**Work to complete**
Count how many lines of the material below contain the string "header", treating uppercase and lowercase as different. Give only the number.

[Begin Stored records]

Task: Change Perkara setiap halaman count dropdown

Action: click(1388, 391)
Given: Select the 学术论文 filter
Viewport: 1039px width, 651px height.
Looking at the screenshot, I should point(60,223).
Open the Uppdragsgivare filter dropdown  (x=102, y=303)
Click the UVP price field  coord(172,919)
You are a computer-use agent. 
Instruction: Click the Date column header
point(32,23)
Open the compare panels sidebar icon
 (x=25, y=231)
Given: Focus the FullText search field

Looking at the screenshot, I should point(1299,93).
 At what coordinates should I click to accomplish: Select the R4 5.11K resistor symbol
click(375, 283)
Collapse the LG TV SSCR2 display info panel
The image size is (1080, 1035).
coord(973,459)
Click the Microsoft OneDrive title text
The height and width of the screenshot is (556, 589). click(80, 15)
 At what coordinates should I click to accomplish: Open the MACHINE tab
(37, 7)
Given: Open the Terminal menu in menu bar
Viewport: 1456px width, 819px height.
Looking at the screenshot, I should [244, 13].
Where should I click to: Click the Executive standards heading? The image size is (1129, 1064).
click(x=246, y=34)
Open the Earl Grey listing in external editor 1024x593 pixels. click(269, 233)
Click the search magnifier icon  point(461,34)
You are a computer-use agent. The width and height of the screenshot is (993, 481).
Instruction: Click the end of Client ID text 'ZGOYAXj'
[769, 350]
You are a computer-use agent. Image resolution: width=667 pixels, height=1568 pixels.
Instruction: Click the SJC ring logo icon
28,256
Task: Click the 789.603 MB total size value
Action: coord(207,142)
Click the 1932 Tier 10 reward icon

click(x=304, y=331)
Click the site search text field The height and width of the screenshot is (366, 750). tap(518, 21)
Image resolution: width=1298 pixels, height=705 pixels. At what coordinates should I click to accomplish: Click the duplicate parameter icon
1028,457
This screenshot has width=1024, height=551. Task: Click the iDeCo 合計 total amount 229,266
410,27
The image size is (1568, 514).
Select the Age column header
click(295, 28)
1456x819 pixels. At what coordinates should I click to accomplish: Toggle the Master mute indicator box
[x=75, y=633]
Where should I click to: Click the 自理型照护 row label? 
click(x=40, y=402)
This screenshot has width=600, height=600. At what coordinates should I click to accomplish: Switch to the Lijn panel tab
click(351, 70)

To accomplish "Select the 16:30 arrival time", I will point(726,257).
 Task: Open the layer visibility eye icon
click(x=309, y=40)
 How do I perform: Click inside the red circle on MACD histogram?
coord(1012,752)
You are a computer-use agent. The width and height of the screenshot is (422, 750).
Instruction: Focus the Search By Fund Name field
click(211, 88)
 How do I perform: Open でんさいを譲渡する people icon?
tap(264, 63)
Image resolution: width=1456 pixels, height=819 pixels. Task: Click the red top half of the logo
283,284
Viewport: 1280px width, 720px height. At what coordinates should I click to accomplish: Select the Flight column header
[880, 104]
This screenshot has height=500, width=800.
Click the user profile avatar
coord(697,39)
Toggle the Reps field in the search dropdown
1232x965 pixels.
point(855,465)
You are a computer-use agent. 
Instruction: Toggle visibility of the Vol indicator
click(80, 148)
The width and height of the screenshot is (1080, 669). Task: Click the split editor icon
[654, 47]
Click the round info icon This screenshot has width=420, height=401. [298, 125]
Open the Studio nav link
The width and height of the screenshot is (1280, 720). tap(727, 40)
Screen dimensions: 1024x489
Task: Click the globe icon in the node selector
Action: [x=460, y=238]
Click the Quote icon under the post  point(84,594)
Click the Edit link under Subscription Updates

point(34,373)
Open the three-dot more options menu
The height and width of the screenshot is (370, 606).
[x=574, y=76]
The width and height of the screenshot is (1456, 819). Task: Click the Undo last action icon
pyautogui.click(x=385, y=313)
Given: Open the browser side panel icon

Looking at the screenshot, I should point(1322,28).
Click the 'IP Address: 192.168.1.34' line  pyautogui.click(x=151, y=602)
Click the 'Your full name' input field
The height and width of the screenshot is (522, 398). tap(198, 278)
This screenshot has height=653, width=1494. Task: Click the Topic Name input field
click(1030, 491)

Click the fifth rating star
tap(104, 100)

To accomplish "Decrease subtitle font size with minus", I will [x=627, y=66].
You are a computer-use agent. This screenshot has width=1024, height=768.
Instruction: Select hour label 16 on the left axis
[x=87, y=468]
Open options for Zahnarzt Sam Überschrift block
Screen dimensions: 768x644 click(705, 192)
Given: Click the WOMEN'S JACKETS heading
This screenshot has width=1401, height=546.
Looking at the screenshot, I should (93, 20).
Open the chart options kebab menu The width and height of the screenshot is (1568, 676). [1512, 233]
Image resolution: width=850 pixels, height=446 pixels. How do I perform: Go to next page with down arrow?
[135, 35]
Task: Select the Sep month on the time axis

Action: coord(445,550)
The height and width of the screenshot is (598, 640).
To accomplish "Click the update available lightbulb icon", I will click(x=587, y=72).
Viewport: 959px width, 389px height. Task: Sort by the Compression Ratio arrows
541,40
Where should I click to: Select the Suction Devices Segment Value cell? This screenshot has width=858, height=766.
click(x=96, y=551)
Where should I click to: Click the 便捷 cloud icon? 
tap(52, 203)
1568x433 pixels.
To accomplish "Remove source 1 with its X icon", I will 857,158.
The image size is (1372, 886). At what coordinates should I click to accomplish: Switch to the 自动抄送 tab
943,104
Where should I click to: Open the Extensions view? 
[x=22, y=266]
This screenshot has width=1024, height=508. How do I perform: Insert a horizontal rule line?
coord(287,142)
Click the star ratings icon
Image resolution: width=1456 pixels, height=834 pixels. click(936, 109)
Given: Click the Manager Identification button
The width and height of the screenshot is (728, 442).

[End Stored records]

**Response to the exercise**
3